Textauszug:
--------------------------------------------------

Primärthermometrie wird mit einem Thermometer durchgeführt, das auf einem gut verstandenen physikalischen System basiert und für das die Zustandsgleichung, die die Beziehung zwischen der thermodynamischen Temperatur T und anderen unabhängigen Größen beschreibt, explizit ohne unbekannte oder signifikant temperaturabhängige Konstanten aufgeschrieben werden kann. Die Bestimmung genauer T‑Werte erfordert nicht nur die hochpräzise Messung der unabhängigen Größen, sondern auch das Verständnis des Systems derart, dass Abweichungen vom idealen Modell solide als Korrekturen angebracht werden können. In der „Mise en Practique“ (der „praktischen Anleitung“) des Kelvins, die mit der Neudefinition der Temperatureinheit im Mai 2019 in Kraft getreten ist, sind nun erstmals drei ausgesuchte Primärthermometer im Bereich der Berührungsthermometrie zur Darstellung der Einheit zugelassen. Das sind das akustische Gasthermometer, das Dielektrizitätskonstanten-Gasthermometer (DCGT) und das Rauschthermometer. Bei zweitgenanntem erhält man aus der Dielektrizitätskonstante ε und der elektrischen Polarisierbarkeit der Gasteilchen die Teilchenzahldichte. Durch Kombination mit der Zustandsgleichung bekommt man einen Zusammenhang zwischen dem Druck p und der Dielektrizitätskonstanten. Große Fortschritte bei der ab-initio-Berechnung der Polarisierbarkeit von Helium, deren relative Unsicherheit in den letzten Jahren deutlich unter 1 ∙ 10‑6 reduziert werden konnte, haben diese Methode konkurrenzfähig gemacht. Um ε zu messen wird das Messgas in geeignete Kondensatoren gefüllt. Bei der Messung werden Wertepaare des Drucks p und der Dielektrizitätskonstante ε bei festgehaltener Temperatur aufgenommen (Isothermenmessung). Aus dem linearen Anteil der Funktion von ε(p), der das Verhalten des idealen Gases beschreibt, wird schließlich T ermittelt. Diese Methode ist neben der akustischen Gasthermometrie momentan die genaueste primärthermometrische Methode im Bereich um und unterhalb 0°C (273.15 K) (siehe Bestimmung der Boltzmann-Konstante), und wird von der PTB hinunter bis zirka 2 K betrieben.

--------------------------------------------------

Aufgaben:
a - Nennen Sie alle Primärthermometer, die laut dem Abschnitt über Primärthermometrie in der „Mise en Practique“ des Kelvins zur Darstellung der Einheit zugelassen sind.
b - Setzen Sie den Abschnitt über Primärthermometrie im Anschluss an seinen letzten Satz mit einigen weiteren Sätzen fort.

--------------------------------------------------

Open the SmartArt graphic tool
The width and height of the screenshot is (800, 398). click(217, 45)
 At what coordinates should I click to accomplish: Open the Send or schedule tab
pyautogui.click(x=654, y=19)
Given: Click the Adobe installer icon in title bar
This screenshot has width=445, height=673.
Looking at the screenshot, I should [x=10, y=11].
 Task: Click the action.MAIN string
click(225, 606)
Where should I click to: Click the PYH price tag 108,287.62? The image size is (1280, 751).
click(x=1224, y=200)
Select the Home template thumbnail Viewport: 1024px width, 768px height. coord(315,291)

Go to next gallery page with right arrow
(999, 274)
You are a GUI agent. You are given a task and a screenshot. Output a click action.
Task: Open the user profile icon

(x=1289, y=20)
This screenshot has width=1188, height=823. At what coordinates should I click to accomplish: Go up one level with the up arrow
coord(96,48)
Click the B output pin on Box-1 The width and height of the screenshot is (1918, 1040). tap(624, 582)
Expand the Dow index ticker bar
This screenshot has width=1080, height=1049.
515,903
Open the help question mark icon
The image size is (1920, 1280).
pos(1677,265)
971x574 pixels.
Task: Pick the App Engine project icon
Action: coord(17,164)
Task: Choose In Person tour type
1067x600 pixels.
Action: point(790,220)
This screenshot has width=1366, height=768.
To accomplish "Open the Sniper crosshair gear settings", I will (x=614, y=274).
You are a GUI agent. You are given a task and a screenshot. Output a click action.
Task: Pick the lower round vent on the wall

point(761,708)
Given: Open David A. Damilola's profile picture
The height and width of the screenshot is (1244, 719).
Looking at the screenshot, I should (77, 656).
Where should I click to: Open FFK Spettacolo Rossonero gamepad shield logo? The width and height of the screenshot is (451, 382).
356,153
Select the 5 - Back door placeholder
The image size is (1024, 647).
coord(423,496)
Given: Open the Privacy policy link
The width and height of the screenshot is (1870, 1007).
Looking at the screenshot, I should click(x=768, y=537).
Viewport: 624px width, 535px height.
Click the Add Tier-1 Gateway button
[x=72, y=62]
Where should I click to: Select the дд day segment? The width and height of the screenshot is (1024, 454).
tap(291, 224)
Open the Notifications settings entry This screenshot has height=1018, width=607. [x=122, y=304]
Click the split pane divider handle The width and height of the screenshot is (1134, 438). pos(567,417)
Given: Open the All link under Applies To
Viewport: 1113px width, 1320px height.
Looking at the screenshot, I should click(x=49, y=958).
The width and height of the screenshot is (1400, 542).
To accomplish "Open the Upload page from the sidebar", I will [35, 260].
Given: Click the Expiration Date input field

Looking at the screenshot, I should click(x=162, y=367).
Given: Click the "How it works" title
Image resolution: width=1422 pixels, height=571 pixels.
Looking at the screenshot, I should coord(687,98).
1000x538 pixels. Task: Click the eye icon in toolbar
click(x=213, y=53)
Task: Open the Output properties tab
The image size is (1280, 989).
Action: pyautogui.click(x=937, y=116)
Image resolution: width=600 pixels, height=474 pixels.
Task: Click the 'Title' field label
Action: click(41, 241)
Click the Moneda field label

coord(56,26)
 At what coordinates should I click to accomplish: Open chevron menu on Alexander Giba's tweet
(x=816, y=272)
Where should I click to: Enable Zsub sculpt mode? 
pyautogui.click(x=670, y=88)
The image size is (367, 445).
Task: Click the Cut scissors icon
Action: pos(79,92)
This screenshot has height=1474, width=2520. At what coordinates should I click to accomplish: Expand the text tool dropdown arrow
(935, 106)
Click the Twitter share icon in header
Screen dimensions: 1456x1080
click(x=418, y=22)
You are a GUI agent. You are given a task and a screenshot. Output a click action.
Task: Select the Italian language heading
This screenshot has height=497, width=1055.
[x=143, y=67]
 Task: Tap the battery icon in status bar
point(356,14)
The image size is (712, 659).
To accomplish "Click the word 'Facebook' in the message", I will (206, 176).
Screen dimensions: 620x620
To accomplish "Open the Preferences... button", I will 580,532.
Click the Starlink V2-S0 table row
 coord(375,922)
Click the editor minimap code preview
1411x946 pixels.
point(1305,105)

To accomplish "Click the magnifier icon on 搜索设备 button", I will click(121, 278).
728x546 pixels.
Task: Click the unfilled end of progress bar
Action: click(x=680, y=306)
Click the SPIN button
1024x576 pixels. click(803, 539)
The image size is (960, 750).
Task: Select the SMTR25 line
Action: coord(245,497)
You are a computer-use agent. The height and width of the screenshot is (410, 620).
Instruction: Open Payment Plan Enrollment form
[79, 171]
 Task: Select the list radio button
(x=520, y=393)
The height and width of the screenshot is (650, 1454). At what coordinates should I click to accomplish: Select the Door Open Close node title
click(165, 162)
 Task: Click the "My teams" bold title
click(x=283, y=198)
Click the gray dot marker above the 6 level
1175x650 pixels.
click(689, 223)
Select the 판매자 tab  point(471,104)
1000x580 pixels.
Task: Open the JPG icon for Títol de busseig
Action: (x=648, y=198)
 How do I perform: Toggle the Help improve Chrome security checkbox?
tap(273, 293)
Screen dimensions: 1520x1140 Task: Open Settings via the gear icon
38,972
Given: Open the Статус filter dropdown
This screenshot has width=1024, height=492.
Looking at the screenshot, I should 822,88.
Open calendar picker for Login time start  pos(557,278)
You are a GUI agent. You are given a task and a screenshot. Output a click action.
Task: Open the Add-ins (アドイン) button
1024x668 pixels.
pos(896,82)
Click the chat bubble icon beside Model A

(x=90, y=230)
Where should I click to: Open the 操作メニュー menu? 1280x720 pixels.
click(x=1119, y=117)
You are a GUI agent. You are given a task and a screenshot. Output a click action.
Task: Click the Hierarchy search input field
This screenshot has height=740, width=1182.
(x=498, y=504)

--------------------------------------------------

Lösungen:
a - Das akustische Gasthermometer, das Dielektrizitätskonstanten-Gasthermometer (DCGT) und das Rauschthermometer.

b -
Darüber hinaus bietet die Rauschthermometrie Potential für primärthermometrische Messungen im Tief- und Hochtemperaturbereich. Man kann die Temperatur eines Objektes auch aus der statistischen Bewegung der Ladungsträger in einem ohmschen Widerstand ableiten, die eine Rauschspannung erzeugt (weißes Rauschen). Diese Rauschthermometrie wird schon seit vielen Jahren angewandt. Sie bestimmt mit Hilfe der Nyquist-Formel die Temperatur aus dem mittleren Quadrat der Rauschspannung. Erfolgreich wird diese Methode schon an der PTB schon im Bereich unterhalb der 1 K angewendet, und nun wird im Rahmen eines groß angelegten Projektes auch versucht, die Methode für den Temperaturbereich oberhalb 300 K in der PTB nutzbar zu machen. Der Charme der Methode besteht unter anderem darin, dass das Messsignal mit steigender Temperatur zunimmt und somit bei 1000 K geringere relative Unsicherheiten verspricht als die Dielektrizitätskonstanten-Gasthermometrie.